Sus primeros amores, padre y madre que ya no están, y
atravesándoles las biografías asume a sus ancestres árabes, italianos, griegos,
galegues y astures; pero también discute el balance de la relación con esos
otros fantasmas que nosotres mismes solemos construir, las sombras vivas pero
huérfanas de las imágenes de nuestres ex parejas, con las que seguimos rumiando
en las noches de malos sueños el sentido de lo que pasó y el vacío de lo que no
pudo ser. Aunque no sentimos ni reproche ni rencor y eso nos ha aliviado. Sano
ejercicio el de viajar al pasado para recuperar el reparador momento que
justifica el amor que nos tuvimos y no detenerse en el morbo esterilizante del
fracaso.
La literatura de López, como inteligente dice la
contratapa, es una máquina expresiva,
que en nuestro caso ha provocado de nuevo la posibilidad de movilizar los cinco
sentidos y la inteligencia emocional y racional, generándonos una danza hermosa
y erótica que nos hace celebrar la vida. Un artista excepcional, un hechicero
con un caldero inagotable y maravilloso en el que bate sopas, salsas, brebajes
y perfumes, una poción mágica que nos flashea y renueva la energía fundamental.
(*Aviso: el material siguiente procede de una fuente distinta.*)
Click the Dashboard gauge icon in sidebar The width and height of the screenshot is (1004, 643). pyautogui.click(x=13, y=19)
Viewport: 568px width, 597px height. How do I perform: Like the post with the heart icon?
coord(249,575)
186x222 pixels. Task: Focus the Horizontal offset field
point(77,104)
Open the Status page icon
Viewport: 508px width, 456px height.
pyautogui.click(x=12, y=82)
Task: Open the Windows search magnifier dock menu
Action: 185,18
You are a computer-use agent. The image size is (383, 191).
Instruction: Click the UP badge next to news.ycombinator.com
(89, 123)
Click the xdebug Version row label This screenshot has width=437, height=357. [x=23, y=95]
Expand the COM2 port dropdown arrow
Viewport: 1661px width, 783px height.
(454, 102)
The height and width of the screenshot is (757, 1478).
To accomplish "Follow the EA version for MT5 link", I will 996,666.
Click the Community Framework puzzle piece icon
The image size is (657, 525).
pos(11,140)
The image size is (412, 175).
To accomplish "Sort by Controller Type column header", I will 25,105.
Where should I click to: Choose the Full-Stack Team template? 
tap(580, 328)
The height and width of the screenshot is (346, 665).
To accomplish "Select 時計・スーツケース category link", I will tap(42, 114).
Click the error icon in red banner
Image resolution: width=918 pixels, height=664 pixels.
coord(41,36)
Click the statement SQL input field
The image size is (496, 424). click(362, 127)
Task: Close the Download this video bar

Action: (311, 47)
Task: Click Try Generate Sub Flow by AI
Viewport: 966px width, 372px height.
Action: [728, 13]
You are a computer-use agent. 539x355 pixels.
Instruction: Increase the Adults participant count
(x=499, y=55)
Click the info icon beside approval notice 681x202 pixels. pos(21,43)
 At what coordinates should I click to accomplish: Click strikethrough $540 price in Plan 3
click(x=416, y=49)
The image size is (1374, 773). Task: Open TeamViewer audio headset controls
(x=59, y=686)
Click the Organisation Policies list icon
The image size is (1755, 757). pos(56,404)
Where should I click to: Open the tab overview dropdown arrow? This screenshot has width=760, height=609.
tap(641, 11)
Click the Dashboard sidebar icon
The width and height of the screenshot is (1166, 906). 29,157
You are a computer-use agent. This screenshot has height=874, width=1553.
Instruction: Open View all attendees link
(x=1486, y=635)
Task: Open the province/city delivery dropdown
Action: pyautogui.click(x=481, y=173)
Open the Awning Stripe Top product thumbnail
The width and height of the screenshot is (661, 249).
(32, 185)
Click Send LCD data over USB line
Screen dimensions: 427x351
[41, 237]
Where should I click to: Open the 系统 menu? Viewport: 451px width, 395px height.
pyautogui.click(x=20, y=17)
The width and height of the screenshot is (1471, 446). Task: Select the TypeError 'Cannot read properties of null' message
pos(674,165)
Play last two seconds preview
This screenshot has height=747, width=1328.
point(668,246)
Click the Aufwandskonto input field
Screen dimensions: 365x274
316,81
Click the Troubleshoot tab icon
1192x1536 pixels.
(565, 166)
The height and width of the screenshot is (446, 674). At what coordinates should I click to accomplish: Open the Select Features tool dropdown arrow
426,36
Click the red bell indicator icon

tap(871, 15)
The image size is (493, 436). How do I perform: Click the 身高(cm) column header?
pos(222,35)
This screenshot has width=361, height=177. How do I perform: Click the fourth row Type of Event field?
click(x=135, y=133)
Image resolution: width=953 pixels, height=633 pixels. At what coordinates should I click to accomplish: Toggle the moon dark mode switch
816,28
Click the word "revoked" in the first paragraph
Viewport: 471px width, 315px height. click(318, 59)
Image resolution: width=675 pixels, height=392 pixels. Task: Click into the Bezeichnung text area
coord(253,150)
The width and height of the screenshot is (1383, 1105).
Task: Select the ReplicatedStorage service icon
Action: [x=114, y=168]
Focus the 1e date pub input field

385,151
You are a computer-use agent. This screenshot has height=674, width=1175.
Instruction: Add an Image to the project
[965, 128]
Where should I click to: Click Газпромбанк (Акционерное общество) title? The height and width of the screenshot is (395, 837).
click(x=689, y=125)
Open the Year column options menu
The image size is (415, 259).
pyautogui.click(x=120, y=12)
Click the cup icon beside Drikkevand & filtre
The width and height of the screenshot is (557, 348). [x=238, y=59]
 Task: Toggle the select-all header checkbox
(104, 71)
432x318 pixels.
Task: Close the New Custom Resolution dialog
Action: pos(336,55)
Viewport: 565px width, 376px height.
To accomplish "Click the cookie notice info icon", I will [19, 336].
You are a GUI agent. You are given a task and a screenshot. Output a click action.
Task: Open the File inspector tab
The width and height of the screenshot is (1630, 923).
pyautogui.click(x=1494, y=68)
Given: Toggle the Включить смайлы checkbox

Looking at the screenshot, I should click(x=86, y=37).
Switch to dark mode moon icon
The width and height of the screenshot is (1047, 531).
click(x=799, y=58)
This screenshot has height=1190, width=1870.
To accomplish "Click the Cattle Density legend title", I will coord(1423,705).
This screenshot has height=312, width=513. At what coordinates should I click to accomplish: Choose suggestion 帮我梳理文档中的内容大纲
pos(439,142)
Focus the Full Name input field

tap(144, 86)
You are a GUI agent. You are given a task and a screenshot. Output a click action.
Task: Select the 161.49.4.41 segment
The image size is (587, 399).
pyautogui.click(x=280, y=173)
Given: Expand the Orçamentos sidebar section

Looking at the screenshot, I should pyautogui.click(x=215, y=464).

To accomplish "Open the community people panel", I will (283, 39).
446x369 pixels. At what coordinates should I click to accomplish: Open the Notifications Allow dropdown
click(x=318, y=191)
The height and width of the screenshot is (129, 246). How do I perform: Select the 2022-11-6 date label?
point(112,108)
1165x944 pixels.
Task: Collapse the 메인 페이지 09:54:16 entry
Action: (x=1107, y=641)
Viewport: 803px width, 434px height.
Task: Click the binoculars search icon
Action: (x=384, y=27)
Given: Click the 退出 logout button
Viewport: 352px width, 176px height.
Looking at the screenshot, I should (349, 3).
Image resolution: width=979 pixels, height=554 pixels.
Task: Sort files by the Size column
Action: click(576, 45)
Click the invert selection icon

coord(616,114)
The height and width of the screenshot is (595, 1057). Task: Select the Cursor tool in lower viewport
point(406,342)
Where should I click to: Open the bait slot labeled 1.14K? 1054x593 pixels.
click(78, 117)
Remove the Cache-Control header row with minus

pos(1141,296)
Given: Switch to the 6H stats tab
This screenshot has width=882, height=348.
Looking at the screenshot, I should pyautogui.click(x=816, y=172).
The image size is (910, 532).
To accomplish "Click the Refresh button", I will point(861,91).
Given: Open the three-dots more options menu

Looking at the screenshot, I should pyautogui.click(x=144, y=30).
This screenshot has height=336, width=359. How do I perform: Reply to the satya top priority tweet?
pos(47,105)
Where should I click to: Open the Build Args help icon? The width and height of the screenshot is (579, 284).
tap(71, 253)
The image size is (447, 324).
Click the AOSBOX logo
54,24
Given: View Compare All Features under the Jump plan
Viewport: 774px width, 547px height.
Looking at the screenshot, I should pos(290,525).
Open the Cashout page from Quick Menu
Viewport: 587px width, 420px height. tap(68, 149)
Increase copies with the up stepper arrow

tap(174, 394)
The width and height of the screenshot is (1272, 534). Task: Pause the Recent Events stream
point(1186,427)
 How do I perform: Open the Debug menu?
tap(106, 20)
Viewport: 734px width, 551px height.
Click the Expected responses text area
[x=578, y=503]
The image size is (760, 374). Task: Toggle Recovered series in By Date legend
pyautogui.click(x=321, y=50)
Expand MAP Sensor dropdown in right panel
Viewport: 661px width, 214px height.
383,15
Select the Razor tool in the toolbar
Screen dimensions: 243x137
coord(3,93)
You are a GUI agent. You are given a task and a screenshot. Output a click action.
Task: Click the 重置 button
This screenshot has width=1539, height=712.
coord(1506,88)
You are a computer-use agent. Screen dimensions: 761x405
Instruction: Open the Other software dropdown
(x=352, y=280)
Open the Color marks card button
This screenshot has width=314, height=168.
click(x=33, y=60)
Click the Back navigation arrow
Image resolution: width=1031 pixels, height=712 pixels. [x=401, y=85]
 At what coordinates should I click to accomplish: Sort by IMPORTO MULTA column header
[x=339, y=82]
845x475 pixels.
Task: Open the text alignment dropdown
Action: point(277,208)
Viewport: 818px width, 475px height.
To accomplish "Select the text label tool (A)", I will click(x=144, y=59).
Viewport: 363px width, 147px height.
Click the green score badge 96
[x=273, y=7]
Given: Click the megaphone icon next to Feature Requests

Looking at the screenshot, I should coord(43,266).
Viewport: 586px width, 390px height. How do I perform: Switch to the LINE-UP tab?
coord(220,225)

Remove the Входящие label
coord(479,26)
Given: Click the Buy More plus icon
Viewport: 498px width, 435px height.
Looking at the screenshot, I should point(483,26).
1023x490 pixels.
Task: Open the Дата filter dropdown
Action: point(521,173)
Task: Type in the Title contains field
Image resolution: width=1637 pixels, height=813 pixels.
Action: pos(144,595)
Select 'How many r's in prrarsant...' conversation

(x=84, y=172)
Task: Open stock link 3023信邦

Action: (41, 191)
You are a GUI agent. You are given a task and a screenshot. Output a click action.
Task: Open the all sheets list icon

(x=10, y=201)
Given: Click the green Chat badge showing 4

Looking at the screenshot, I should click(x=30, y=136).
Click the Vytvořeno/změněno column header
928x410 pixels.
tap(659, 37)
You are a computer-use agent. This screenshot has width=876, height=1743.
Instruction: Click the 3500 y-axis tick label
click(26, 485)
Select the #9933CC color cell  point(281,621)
Un constructor, un artesano, pero también un chofer, un
fotógrafo, el creador y también ingeniero de una cámara caleidoscópica aunque
también el relojero de un delicioso mainunbý que nos liba la conciencia y escarba dentro para
accionarnos nuestra propia maquinaria expresiva. Un arquitecto de laberintos y
espejos de fuego, el domador aborigen de dragones relámpagos con los que le hace un
orgásmico rcp a todo nuestro sistema sensible.